- **Entries drawn from a collection**
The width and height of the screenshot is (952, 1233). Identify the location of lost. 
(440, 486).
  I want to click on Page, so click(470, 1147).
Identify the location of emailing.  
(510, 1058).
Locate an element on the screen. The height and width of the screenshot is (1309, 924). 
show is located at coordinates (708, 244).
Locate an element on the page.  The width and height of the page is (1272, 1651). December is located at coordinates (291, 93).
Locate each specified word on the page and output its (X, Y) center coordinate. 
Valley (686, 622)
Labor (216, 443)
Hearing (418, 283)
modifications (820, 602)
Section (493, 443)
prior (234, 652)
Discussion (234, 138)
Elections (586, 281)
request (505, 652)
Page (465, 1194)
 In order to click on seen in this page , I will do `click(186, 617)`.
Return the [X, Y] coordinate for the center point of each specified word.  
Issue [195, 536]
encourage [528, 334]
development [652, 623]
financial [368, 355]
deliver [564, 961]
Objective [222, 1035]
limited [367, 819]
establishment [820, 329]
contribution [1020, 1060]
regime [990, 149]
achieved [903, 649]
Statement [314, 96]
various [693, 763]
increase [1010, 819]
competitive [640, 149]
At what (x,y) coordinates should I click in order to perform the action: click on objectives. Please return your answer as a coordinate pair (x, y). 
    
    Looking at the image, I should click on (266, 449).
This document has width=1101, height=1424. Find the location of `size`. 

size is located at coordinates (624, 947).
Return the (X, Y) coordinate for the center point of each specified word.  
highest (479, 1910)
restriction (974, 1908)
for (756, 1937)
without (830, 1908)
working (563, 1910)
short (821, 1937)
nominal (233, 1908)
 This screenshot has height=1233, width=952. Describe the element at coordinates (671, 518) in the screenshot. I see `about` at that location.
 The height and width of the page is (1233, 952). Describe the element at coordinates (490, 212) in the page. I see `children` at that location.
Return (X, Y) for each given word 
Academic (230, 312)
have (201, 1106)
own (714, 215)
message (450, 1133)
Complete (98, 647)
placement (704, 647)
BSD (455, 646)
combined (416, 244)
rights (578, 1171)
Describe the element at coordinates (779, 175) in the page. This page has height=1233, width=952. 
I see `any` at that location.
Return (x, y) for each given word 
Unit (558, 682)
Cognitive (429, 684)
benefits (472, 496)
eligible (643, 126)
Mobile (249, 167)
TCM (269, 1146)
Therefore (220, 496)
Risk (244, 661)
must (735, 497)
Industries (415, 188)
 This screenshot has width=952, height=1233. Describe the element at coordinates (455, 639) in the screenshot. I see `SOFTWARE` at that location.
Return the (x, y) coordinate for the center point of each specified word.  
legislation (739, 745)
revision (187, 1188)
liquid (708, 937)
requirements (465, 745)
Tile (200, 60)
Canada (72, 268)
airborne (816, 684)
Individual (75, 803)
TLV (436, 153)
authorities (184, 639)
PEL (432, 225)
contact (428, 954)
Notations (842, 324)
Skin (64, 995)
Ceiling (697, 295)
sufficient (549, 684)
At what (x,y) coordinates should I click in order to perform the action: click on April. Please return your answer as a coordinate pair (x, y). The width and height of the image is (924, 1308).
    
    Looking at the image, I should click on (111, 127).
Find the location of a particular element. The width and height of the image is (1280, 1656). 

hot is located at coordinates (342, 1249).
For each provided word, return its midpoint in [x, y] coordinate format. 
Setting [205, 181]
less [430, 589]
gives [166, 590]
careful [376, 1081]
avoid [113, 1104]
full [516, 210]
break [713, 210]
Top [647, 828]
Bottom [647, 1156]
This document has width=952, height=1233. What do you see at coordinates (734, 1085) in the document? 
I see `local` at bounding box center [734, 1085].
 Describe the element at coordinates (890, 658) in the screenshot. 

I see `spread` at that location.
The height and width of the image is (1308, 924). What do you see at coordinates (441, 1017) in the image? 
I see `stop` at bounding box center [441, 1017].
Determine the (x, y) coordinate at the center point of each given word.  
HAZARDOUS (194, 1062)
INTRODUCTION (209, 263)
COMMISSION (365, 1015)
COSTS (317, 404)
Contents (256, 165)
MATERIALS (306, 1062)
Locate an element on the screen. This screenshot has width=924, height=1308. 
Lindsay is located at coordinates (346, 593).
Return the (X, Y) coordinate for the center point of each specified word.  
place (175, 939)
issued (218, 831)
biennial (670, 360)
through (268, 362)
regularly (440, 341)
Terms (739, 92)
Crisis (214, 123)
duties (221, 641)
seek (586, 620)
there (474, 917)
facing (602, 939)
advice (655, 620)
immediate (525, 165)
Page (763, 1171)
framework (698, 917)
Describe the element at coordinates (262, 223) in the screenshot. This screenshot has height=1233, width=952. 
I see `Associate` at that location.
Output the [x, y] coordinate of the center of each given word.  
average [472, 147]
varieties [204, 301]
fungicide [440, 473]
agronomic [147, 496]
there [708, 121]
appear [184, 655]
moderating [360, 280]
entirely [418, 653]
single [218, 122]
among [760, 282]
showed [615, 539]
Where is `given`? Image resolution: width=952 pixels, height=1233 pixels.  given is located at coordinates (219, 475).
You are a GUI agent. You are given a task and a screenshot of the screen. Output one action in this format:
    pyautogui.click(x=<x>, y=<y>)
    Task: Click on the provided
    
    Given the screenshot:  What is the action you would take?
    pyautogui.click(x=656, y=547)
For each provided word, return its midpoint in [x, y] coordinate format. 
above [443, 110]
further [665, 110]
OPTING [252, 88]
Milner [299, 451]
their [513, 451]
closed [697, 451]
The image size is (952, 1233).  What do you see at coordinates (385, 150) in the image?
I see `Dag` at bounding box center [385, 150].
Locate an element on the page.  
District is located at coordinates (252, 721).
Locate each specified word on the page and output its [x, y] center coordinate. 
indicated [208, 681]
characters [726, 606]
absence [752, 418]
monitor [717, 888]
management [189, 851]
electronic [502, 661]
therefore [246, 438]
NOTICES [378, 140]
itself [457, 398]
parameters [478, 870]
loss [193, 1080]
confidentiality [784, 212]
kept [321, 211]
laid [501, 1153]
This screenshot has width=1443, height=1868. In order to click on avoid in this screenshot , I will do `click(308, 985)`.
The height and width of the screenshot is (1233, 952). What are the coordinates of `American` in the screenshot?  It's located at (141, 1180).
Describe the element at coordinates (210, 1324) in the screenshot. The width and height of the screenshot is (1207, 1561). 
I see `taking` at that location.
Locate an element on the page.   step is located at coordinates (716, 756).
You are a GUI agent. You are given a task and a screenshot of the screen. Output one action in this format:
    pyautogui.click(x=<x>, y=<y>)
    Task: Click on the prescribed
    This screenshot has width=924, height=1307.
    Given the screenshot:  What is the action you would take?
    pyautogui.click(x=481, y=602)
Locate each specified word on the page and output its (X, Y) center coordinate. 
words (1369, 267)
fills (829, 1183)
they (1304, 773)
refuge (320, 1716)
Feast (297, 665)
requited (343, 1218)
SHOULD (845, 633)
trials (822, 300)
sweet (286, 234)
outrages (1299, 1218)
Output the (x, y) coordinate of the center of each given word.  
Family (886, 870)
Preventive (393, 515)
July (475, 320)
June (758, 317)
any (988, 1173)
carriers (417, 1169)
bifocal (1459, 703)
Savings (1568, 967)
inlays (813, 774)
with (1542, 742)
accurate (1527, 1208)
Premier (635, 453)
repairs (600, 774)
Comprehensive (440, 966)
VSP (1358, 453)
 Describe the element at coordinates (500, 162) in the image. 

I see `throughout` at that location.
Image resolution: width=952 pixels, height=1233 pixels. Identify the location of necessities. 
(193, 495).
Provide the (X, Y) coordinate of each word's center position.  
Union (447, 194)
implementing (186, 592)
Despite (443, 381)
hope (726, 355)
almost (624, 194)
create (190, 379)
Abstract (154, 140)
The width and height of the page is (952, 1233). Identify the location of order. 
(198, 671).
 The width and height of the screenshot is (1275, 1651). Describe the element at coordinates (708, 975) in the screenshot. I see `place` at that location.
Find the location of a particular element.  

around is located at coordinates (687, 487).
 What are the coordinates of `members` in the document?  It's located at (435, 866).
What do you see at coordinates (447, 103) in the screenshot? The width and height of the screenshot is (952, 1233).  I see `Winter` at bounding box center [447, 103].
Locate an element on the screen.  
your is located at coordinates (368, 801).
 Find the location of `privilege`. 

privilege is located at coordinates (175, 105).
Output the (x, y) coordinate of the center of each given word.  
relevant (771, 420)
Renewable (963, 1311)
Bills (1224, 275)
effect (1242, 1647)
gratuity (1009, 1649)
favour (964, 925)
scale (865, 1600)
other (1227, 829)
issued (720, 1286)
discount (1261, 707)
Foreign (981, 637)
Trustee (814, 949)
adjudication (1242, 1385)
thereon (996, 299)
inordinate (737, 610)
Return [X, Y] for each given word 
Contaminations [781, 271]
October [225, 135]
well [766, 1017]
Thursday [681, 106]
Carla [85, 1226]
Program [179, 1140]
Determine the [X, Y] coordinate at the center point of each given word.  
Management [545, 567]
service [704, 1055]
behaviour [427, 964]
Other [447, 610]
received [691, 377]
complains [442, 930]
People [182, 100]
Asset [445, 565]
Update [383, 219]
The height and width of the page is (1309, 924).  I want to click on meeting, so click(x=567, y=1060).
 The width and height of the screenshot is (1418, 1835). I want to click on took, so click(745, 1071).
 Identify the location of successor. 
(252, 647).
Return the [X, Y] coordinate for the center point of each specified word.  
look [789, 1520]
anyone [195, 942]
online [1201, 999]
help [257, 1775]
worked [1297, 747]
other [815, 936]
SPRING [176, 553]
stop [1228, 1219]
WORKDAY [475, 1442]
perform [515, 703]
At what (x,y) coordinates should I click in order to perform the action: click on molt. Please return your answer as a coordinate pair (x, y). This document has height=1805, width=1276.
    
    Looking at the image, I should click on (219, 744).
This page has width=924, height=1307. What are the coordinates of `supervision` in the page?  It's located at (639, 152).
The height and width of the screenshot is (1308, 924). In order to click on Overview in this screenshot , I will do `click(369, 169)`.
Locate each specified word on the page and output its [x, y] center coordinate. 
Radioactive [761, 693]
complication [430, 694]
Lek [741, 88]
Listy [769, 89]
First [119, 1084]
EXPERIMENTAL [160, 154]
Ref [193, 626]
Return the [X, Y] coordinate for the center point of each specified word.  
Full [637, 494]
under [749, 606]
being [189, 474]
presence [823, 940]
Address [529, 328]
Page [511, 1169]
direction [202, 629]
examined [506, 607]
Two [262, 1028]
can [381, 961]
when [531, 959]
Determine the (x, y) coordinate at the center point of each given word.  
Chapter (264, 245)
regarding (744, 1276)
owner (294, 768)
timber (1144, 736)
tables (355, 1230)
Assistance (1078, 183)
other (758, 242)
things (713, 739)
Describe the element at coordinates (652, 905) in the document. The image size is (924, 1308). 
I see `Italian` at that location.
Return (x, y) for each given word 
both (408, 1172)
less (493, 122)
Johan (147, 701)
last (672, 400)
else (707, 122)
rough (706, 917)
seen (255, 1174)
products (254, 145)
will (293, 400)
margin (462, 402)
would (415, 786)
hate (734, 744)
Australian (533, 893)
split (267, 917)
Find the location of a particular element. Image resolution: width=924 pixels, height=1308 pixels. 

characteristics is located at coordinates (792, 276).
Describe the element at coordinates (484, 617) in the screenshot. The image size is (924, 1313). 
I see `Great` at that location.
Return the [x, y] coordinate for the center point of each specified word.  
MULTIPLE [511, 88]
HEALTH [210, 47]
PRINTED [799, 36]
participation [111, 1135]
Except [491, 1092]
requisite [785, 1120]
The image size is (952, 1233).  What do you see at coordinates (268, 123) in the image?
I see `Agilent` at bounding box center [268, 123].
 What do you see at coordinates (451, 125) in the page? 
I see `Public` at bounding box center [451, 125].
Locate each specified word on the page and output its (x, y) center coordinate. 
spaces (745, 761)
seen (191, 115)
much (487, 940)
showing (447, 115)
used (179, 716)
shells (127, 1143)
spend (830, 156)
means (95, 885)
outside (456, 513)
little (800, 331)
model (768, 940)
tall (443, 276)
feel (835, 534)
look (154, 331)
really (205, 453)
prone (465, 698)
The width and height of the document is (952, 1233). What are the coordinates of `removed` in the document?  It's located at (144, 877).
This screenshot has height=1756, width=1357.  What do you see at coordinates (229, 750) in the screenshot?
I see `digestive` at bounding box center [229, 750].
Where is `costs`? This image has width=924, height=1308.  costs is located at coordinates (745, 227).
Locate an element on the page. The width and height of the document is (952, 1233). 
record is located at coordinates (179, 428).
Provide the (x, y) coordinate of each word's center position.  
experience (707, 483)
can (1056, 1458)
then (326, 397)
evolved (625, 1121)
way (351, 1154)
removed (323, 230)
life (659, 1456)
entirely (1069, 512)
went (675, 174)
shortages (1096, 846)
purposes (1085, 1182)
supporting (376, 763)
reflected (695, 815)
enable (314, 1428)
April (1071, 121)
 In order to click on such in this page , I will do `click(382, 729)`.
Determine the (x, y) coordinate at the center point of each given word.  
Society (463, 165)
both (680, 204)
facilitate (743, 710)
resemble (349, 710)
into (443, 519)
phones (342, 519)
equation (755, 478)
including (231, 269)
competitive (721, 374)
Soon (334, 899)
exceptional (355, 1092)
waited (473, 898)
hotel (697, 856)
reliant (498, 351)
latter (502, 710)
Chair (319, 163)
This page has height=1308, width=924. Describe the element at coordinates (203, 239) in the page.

- **Exercise goal**
Can you put the item lines into a Markdown table with the columns n and Line? Cover only the lines from the one containing "therefore [246, 438]" to the one containing "trials (822, 300)", both included, with a row number in n, and leave out blank lines.

- **Reply**
| n | Line |
|---|---|
| 1 | therefore [246, 438] |
| 2 | NOTICES [378, 140] |
| 3 | itself [457, 398] |
| 4 | parameters [478, 870] |
| 5 | loss [193, 1080] |
| 6 | confidentiality [784, 212] |
| 7 | kept [321, 211] |
| 8 | laid [501, 1153] |
| 9 | This screenshot has width=1443, height=1868. In order to click on avoid in this screenshot , I will do `click(308, 985)`. |
| 10 | The height and width of the screenshot is (1233, 952). What are the coordinates of `American` in the screenshot?  It's located at (141, 1180). |
| 11 | Describe the element at coordinates (210, 1324) in the screenshot. The width and height of the screenshot is (1207, 1561).  |
| 12 | I see `taking` at that location. |
| 13 | Locate an element on the page.   step is located at coordinates (716, 756). |
| 14 | You are a GUI agent. You are given a task and a screenshot of the screen. Output one action in this format: |
| 15 |     pyautogui.click(x=<x>, y=<y>) |
| 16 |     Task: Click on the prescribed |
| 17 |     This screenshot has width=924, height=1307. |
| 18 |     Given the screenshot:  What is the action you would take? |
| 19 |     pyautogui.click(x=481, y=602) |
| 20 | Locate each specified word on the page and output its (X, Y) center coordinate.  |
| 21 | words (1369, 267) |
| 22 | fills (829, 1183) |
| 23 | they (1304, 773) |
| 24 | refuge (320, 1716) |
| 25 | Feast (297, 665) |
| 26 | requited (343, 1218) |
| 27 | SHOULD (845, 633) |
| 28 | trials (822, 300) |